Question

Simplify 5÷0.24

Answer

**step1** Rewriting the division

The problem asks to simplify the expression $$5 \div 0.24$$. To perform this division without decimals in the divisor, we can multiply both the dividend (5) and the divisor (0.24) by 100. This is because 0.24 has two digits after the decimal point, and multiplying by 100 will shift the decimal point two places to the right, making it a whole number.

**step2** Adjusting the numbers for division

Multiplying the dividend 5 by 100 gives us $$5 \times 100 = 500$$.
Multiplying the divisor 0.24 by 100 gives us $$0.24 \times 100 = 24$$.
So, the original division problem $$5 \div 0.24$$ is equivalent to $$500 \div 24$$.

**step3** Performing the whole number division - First part

Now, we perform the long division of 500 by 24.
We start by dividing the first part of the dividend (50) by 24.
We calculate multiples of 24:
$$24 \times 1 = 24$$
$$24 \times 2 = 48$$
$$24 \times 3 = 72$$
Since 48 is the largest multiple of 24 that is less than or equal to 50, 24 goes into 50 two times.
We write 2 as the first digit of the quotient.
Subtract 48 from 50: $$50 - 48 = 2$$.

**step4** Performing the whole number division - Second part

Bring down the next digit from 500, which is 0, next to the remainder 2. This forms the number 20.
Now, we determine how many times 24 goes into 20.
Since 20 is smaller than 24, 24 goes into 20 zero times.
We write 0 as the next digit of the quotient.
Subtract $$0 \times 24 = 0$$ from 20: $$20 - 0 = 20$$.
At this point, we have a whole number quotient of 20 and a remainder of 20. This can be written as a mixed number: $$20 \frac{20}{24}$$.
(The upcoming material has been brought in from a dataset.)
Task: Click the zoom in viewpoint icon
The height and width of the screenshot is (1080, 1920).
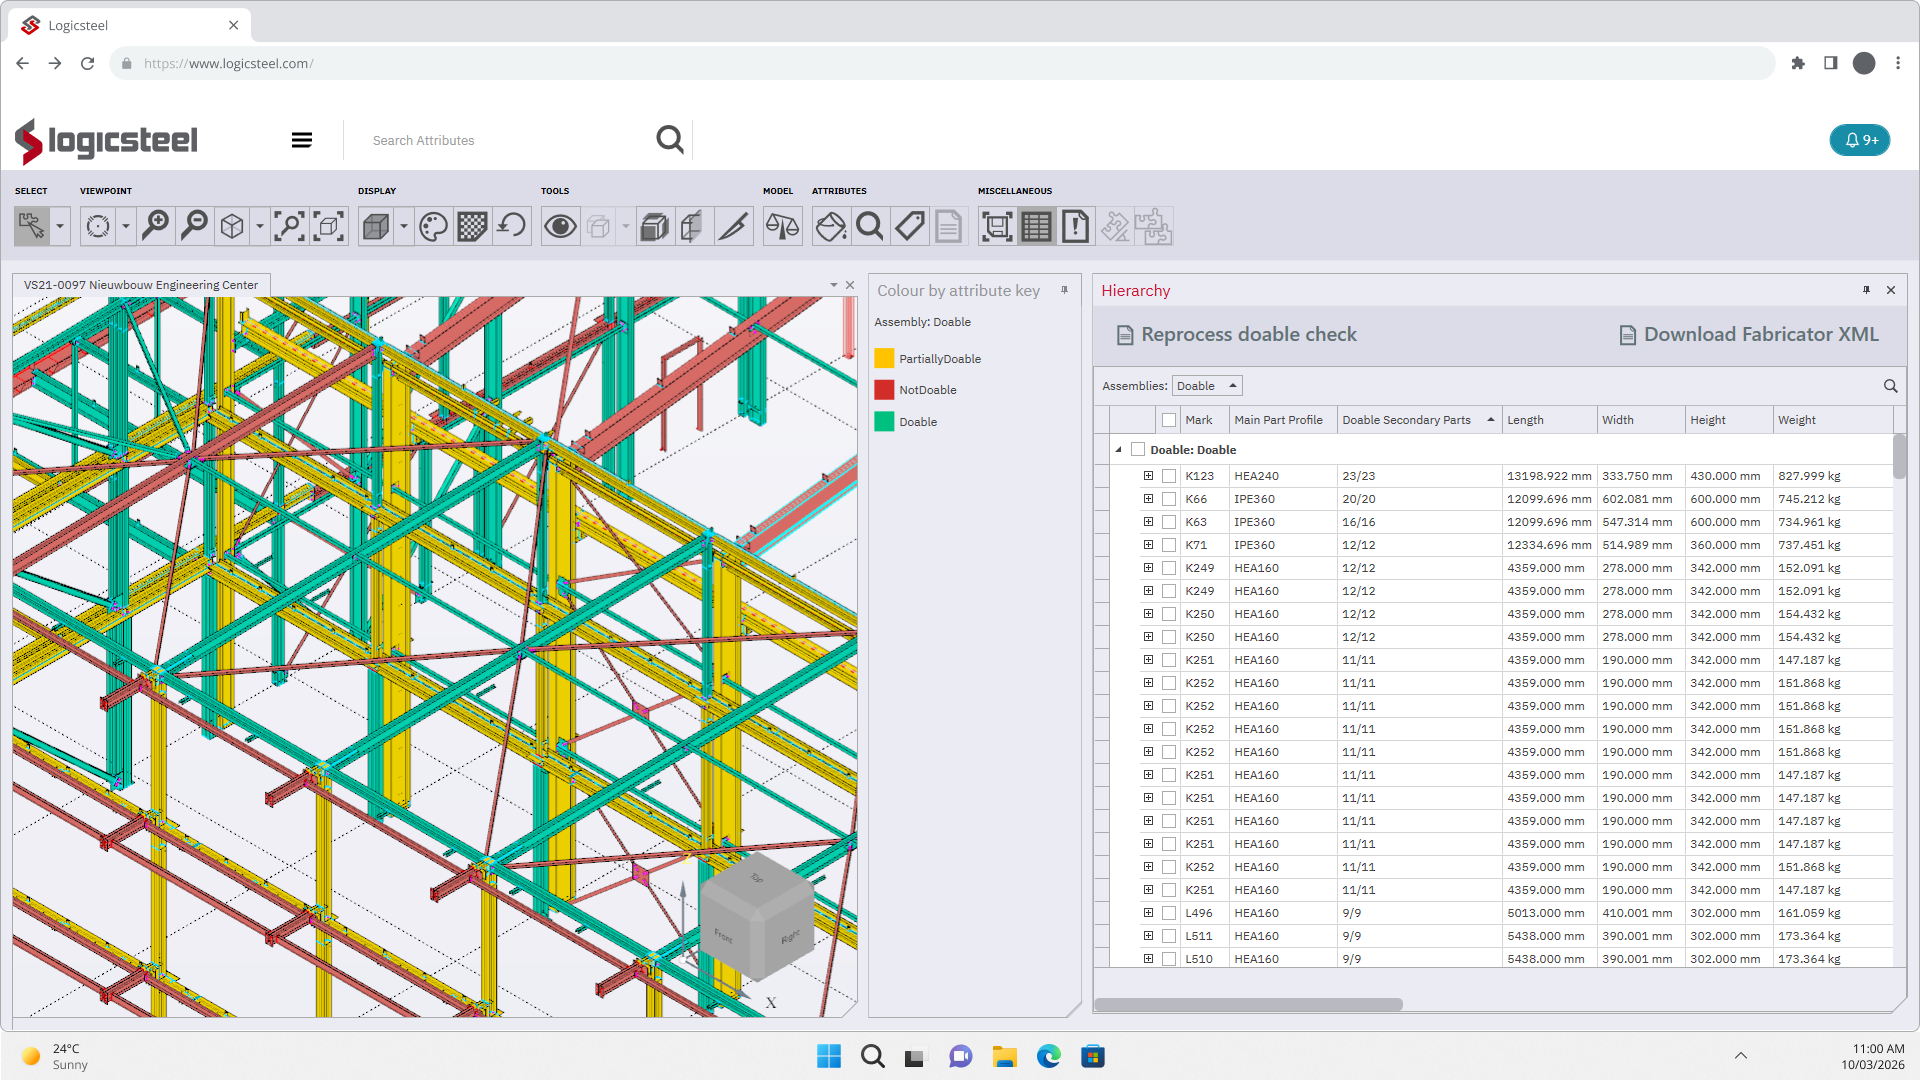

**step5** Continuing division into decimals

To express the answer as a decimal, we continue the division by adding a decimal point to the quotient and a zero to the remainder. The remainder 20 becomes 200.
Now, we find how many times 24 goes into 200.
We can estimate that $$24 \times 8 = 192$$.
We write 8 as the first digit after the decimal point in the quotient.
Subtract 192 from 200: $$200 - 192 = 8$$.

**step6** Identifying the repeating decimal

Add another zero to the remainder 8, making it 80.
Now, we find how many times 24 goes into 80.
$$24 \times 3 = 72$$.
$$24 \times 4 = 96$$ (which is greater than 80).
So, 24 goes into 80 three times.
We write 3 as the next digit after the decimal point in the quotient.
Subtract 72 from 80: $$80 - 72 = 8$$.
Since the remainder is 8 again, if we continue this process, we will keep getting a remainder of 8, and the digit 3 will repeat indefinitely.
Therefore, the decimal is a repeating decimal: $$20.8333...$$

**step7** Final Answer

The simplified form of the division $$5 \div 0.24$$ as a repeating decimal is $$20.8\overline{3}$$.
Alternatively, the division can be expressed as a simplified fraction.
From Step 2, we have $$500 \div 24 = \frac{500}{24}$$.
To simplify the fraction $$\frac{500}{24}$$, we divide both the numerator (500) and the denominator (24) by their greatest common divisor, which is 4.
$$500 \div 4 = 125$$
$$24 \div 4 = 6$$
So, the simplified fraction is $$\frac{125}{6}$$.
This improper fraction can also be written as a mixed number: $$125 \div 6 = 20$$ with a remainder of 5, resulting in $$20 \frac{5}{6}$$.
All forms ($$20.8\overline{3}$$, $$\frac{125}{6}$$, or $$20 \frac{5}{6}$$) are valid simplified answers. The decimal form is often preferred when the original problem involves decimals.
The final simplified answer is $$20.8\overline{3}$$.